__WORK TO BE COMPLETED__.
Below is a listing. Set down exactly the lines from the one containing "is (822, 1779)." through the one containing "Click the Contact", both ends included, and leave out the rest.
--------------------------------
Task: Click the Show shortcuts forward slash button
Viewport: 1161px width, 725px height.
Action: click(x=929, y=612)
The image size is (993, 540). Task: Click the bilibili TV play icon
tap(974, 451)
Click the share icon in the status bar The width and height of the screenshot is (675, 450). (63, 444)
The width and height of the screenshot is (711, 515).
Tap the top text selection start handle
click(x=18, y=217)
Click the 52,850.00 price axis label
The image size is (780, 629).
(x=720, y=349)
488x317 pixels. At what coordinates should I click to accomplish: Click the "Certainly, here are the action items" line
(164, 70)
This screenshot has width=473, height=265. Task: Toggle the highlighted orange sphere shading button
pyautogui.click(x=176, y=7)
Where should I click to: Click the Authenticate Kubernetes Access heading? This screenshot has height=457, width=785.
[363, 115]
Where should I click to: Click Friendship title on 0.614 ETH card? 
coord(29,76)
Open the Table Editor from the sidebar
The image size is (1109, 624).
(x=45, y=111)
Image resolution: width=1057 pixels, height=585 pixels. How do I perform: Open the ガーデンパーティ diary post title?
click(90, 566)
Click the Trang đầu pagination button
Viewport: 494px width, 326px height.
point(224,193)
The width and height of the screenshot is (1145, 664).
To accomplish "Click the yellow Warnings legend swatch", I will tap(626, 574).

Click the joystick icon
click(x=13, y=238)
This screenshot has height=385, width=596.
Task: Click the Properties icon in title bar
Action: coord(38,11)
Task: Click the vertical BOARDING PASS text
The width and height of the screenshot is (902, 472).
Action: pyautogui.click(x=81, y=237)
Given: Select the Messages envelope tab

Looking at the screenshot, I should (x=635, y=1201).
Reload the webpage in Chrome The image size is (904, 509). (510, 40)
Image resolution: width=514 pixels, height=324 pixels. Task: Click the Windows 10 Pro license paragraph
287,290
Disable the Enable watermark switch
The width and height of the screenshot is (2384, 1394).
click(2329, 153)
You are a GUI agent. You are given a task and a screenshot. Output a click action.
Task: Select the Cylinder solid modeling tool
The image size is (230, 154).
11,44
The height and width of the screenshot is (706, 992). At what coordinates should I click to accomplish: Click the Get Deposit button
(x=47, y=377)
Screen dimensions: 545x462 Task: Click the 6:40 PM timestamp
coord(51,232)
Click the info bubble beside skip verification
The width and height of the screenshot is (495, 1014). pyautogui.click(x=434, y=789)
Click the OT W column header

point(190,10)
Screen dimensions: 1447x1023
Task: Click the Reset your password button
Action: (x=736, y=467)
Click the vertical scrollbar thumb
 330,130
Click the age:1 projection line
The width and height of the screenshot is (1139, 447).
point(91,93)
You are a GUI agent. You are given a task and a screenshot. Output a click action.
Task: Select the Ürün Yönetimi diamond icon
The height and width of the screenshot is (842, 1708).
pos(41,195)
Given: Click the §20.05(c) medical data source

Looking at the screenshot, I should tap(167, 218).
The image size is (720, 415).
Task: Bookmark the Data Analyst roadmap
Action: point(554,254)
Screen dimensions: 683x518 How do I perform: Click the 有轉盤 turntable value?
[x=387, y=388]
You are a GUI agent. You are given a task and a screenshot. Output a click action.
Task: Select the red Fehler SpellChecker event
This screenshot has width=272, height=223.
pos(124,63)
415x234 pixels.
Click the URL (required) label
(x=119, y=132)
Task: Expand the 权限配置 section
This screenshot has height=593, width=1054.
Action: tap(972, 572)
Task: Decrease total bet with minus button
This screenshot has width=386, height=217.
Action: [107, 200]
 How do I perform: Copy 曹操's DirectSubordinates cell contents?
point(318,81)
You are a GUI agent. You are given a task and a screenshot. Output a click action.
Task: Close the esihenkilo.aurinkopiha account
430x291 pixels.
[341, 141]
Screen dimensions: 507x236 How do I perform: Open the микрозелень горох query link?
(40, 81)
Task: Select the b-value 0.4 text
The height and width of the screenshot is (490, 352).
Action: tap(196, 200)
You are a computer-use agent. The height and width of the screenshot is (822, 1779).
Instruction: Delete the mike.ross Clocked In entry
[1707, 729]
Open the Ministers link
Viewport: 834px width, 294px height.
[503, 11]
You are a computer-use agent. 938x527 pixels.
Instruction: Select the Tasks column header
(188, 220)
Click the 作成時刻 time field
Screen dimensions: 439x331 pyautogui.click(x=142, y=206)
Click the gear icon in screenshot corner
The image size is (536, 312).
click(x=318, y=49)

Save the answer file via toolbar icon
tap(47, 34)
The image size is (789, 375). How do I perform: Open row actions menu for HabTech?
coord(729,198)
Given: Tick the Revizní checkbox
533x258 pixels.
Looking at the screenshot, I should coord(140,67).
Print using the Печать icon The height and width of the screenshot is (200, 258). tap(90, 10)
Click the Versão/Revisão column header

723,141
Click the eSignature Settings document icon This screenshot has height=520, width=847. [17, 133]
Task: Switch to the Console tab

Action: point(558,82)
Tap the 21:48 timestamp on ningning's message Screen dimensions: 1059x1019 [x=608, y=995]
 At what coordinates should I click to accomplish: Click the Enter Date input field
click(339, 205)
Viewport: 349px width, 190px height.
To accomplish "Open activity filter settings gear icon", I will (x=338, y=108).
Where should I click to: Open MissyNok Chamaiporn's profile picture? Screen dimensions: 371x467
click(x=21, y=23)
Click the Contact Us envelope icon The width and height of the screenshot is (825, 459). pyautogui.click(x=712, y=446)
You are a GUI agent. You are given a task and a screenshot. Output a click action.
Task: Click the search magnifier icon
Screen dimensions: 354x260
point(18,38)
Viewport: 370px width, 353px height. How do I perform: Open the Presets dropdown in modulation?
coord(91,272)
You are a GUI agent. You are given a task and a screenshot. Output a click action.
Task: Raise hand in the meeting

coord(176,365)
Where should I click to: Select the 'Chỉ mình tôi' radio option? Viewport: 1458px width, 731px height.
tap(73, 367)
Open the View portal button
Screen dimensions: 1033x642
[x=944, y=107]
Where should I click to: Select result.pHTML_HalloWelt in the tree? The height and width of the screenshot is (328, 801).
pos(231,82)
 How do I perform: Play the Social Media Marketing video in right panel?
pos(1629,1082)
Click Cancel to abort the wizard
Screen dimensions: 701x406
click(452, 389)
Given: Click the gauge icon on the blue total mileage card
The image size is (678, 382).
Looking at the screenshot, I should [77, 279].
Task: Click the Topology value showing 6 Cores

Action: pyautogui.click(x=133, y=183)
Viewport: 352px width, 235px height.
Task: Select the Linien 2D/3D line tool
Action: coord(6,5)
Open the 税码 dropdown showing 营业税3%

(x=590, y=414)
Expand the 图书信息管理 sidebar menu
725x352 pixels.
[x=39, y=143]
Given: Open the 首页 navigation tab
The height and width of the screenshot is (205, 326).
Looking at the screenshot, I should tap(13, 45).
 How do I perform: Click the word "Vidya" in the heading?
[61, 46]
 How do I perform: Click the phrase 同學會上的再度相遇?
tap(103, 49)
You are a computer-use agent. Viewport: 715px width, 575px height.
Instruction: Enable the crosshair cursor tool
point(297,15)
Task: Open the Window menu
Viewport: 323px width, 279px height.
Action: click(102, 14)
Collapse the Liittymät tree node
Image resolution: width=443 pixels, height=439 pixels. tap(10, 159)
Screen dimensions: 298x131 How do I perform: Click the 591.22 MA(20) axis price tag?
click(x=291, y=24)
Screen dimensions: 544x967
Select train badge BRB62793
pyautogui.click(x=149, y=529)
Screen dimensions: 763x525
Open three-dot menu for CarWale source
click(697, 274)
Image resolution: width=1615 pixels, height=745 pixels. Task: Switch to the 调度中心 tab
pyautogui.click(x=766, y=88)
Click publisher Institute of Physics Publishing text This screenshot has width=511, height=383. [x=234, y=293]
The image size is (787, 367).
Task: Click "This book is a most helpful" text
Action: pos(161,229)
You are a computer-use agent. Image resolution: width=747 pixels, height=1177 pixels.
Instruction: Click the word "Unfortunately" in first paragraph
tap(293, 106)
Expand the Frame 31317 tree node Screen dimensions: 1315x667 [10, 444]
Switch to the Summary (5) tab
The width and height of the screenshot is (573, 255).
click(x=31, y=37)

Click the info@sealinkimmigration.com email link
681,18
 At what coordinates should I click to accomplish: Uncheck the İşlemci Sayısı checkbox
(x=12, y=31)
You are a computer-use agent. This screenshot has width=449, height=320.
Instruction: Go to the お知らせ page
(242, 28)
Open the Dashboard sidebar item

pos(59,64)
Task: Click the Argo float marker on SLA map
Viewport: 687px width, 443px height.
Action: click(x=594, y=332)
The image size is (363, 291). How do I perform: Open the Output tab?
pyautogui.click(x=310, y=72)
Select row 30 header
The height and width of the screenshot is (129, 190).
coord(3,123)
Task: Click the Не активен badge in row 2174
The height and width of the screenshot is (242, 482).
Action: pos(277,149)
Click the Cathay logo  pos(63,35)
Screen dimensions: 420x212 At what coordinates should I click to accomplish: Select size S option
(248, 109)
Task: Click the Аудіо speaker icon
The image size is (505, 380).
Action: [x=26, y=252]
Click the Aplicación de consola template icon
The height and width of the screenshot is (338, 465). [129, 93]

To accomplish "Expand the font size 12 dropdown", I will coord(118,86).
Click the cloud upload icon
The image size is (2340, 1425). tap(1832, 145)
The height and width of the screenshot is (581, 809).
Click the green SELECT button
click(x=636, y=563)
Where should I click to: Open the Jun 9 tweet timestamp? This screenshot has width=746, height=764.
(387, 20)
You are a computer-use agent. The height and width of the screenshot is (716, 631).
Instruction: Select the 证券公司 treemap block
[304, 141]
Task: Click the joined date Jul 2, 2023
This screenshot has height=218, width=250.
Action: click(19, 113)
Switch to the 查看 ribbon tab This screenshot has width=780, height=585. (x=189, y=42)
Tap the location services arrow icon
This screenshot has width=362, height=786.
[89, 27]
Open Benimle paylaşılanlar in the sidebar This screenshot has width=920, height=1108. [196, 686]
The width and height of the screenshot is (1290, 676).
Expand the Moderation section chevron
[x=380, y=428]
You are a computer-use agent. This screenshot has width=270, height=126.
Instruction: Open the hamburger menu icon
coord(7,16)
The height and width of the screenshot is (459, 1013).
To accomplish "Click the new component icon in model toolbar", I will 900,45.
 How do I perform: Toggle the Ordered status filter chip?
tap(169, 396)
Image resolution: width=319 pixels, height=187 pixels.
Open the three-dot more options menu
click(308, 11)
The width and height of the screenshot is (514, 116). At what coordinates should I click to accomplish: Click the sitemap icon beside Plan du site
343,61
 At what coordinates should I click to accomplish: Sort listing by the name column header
--------------------------------
__RESPONSE TO THIS TASK__.
You are a computer-use agent. The height and width of the screenshot is (822, 1779).
Instruction: Delete the mike.ross Clocked In entry
[1707, 729]
Open the Ministers link
Viewport: 834px width, 294px height.
[503, 11]
You are a computer-use agent. 938x527 pixels.
Instruction: Select the Tasks column header
(188, 220)
Click the 作成時刻 time field
Screen dimensions: 439x331 pyautogui.click(x=142, y=206)
Click the gear icon in screenshot corner
The image size is (536, 312).
click(x=318, y=49)

Save the answer file via toolbar icon
tap(47, 34)
The image size is (789, 375). How do I perform: Open row actions menu for HabTech?
coord(729,198)
Given: Tick the Revizní checkbox
533x258 pixels.
Looking at the screenshot, I should coord(140,67).
Print using the Печать icon The height and width of the screenshot is (200, 258). tap(90, 10)
Click the Versão/Revisão column header

723,141
Click the eSignature Settings document icon This screenshot has height=520, width=847. [17, 133]
Task: Switch to the Console tab

Action: point(558,82)
Tap the 21:48 timestamp on ningning's message Screen dimensions: 1059x1019 [x=608, y=995]
 At what coordinates should I click to accomplish: Click the Enter Date input field
click(339, 205)
Viewport: 349px width, 190px height.
To accomplish "Open activity filter settings gear icon", I will (x=338, y=108).
Where should I click to: Open MissyNok Chamaiporn's profile picture? Screen dimensions: 371x467
click(x=21, y=23)
Click the Contact Us envelope icon The width and height of the screenshot is (825, 459). pyautogui.click(x=712, y=446)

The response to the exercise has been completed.